Red Knot

Calidris canutus

Playero Gordo

 

Audio (M. Oberle)

 
Breeding plumage - Photo: G. Beaton

IDENTIFICATION: In breeding plumage this species has bright, chestnut-colored undersides. In non-breeding plumage it has gray upperparts, and is white below. It has a white rump with gray barring that is visible in flight and has a "chunky" appearance, hence the Spanish name. Length: 23-25 cm.; weight: 85-220 g.

VOICE: Usually silent on migration except for faint contact notes. Audio (M. Oberle).

HABITAT: Beaches and wetlands.

HABITS: The Red Knot has a complicated foraging strategy that works best in wet sand and shallow pools. As the Knot probes the sand, its bill generates mechanical waves in the wet sand or mud. Sensitive nerve organs called Herbst corpuscles---located in pits at the tip of the bill---pick up reflections and pressure changes in the wet sand and can detect the presence of tiny, buried molluscs and crustaceans. Thus the bird does not have to physically touch a food item to detect potential prey. On the breeding grounds in North America it builds a nest on a grass mound near water. Both sexes incubate the 4 eggs for 21-23 days. The chicks leave the nest soon after hatching and both sexes lead the chicks to foraging areas. But the female abandons the chicks before the young fledge at 18-20 days after hatching. Does not breed until 2-3 years old.
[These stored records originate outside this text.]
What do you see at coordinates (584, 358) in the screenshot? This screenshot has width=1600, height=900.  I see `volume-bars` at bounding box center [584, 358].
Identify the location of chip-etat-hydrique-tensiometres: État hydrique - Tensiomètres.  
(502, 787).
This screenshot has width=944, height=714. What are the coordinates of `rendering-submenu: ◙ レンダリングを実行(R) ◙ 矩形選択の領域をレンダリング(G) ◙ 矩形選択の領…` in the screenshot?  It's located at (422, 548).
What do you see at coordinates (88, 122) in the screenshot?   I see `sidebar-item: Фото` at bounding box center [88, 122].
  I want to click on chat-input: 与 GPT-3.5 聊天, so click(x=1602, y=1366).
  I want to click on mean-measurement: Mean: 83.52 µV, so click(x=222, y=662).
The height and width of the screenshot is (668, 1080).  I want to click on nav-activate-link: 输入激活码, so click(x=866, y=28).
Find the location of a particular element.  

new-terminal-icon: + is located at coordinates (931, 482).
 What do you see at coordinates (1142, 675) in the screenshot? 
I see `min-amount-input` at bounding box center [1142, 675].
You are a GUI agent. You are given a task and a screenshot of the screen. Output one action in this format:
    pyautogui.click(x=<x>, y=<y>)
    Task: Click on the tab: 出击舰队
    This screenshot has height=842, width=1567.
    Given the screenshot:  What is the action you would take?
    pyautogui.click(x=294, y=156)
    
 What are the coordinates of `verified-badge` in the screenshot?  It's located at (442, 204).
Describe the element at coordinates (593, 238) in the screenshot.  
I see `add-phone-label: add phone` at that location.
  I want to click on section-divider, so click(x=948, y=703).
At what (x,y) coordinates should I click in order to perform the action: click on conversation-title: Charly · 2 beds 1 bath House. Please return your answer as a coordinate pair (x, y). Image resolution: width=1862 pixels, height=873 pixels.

STATUS AND CONSERVATION: An uncommon migrant in Puerto Rico in the fall and spring. It was once the commonest North American sandpiper, but populations were decimated by hunting. About 80% of the North American breeding population stops at Delaware Bay to fatten up during spring migration. There they depend on eggs laid by horseshoe crabs (Limulus polyphemus), but the crab population is now threatened by overharvesting for bait.

RANGE: Breeds in the Old World and on the Arctic tundra of Alaska, Canada and Greenland. In the autumn migration, most birds fly non-stop from North America to winter grounds in coastal South America.

TAXONOMY: CHARADRIIFORMES; SCOLOPACIDAE; Scolopacinae

 
Non-breeding plumage - Photo: G. Beaton

Horseshoe Crab (Limulus polyphemus)
- Photo: M. Oberle

References

Bent, A.C. 1927. Life histories of North American shore birds, part 1. Smithsonian Instit. U.S. National Museum Bull. 142. (Reprinted by Dover Press, NY, 1962).

Borowik, O. A. and D. A. McLennan. 1999. Phylogenetic patterns of parental care in calidridine sandpipers. Auk 116(4):1107-1117.

del Hoyo, J., A. Elliott, and J. Sargatal, eds. 1996. Handbook of Birds of the World, Vol. 3. Hoatzin to Auks. Lynx Edicions, Barcelona.

Harrington, B. A. 2001. Red Knot (Calidris canutus). No. 563 in The birds of North America (A. Poole and F. Gill, eds.). The Birds of North America, Inc., Philadelphia, PA.

Hayman, P., J. Marchant, and T. Prater. 1986. Shorebirds: an identification guide. Houghton Mifflin, Boston.

Paulson, D. 1993. Shorebirds of the Pacific Northwest. Univ Washington, Seattle.